Luciana Genro

Rechaçamos as eleições convocadas pelos golpistas!

27 de novembro de 2009 09h33

As eleições do dia 29 de novembro em Honduras não têm nenhuma legitimidade. Não pode haver eleições livres e democráticas num regime gestado num golpe de Estado que tirou do governo o presidente Manuel Zelaya que continua cercado na Embaixada do Brasil. Um regime que se mantém no poder graças à repressão, com o exército nas ruas, que já conta com mais de 20 assassinatos políticos, que censura e fecha os veículos de comunicação independentes e tem milhares de denúncias pela sua violação de direitos fundamentais.
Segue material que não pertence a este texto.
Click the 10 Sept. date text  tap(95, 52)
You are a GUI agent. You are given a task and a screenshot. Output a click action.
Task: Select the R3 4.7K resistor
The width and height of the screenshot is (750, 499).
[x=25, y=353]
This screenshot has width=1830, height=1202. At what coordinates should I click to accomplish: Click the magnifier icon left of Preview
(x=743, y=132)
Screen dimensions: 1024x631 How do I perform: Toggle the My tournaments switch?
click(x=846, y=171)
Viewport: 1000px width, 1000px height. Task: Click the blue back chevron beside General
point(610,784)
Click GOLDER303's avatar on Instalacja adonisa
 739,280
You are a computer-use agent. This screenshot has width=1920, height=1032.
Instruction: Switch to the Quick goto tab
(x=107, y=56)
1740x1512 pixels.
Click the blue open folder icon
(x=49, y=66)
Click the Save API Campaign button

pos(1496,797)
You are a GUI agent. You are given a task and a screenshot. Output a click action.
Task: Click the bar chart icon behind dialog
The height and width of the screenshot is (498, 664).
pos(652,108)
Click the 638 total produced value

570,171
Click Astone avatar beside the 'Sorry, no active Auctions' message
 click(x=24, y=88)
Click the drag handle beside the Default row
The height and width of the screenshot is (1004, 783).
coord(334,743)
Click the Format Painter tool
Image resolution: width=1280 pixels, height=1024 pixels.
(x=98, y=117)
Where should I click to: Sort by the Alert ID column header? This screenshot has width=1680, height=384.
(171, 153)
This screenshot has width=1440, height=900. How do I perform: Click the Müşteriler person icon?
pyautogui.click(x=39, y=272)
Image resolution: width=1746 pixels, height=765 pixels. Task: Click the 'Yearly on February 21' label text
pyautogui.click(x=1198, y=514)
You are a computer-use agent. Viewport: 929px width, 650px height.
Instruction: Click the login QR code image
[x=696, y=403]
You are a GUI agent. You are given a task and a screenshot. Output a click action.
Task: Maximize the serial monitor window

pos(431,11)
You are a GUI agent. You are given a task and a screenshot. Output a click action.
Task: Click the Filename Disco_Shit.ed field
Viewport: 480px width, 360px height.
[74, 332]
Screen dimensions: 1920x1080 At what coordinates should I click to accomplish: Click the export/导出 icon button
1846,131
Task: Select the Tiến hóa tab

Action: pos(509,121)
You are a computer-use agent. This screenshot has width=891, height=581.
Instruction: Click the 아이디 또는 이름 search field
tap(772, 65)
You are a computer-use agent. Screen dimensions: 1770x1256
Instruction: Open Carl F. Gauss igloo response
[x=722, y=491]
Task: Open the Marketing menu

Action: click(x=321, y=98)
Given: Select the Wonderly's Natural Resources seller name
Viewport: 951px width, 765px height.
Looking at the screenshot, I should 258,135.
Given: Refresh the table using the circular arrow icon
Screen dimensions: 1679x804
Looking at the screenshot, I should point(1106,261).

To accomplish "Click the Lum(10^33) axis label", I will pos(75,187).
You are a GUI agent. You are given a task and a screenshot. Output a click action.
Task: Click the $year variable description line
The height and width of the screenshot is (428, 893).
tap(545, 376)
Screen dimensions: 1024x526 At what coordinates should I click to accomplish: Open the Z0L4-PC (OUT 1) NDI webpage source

Um golpe que se apoia na minoritária oligarquia hondurenha, e que está levando o país a uma crise global da qual não tem saída sem uma Assembleia Constituinte soberana, como defende certeiramente a Frente Nacional de Resistência.

Uma parte importante e majoritária dos governos latino-americanos tem assumido a correta postura de não reconhecer o governo nascido dessas eleições. Em contrapartida, o governo dos EUA tirou sua máscara de “democrata” ao apoiar essas eleições nascidas do golpe.  Tem sua lógica, já que desde o começo os golpistas contaram com a colaboração e participação dos militares ianques e da sua inteligência para desenrolar sua ação.

A Frente Nacional de Resistência e o legítimo presidente Zelaya já anunciaram que não irão às urnas e que boicotarão a farsa eleitoral. O PSOL se soma a todos os que rechaçam essas eleições e se solidariza com a Resistência, que exige a restituição incondicional do presidente Manuel Zelaya Rosales à presidência da República de Honduras.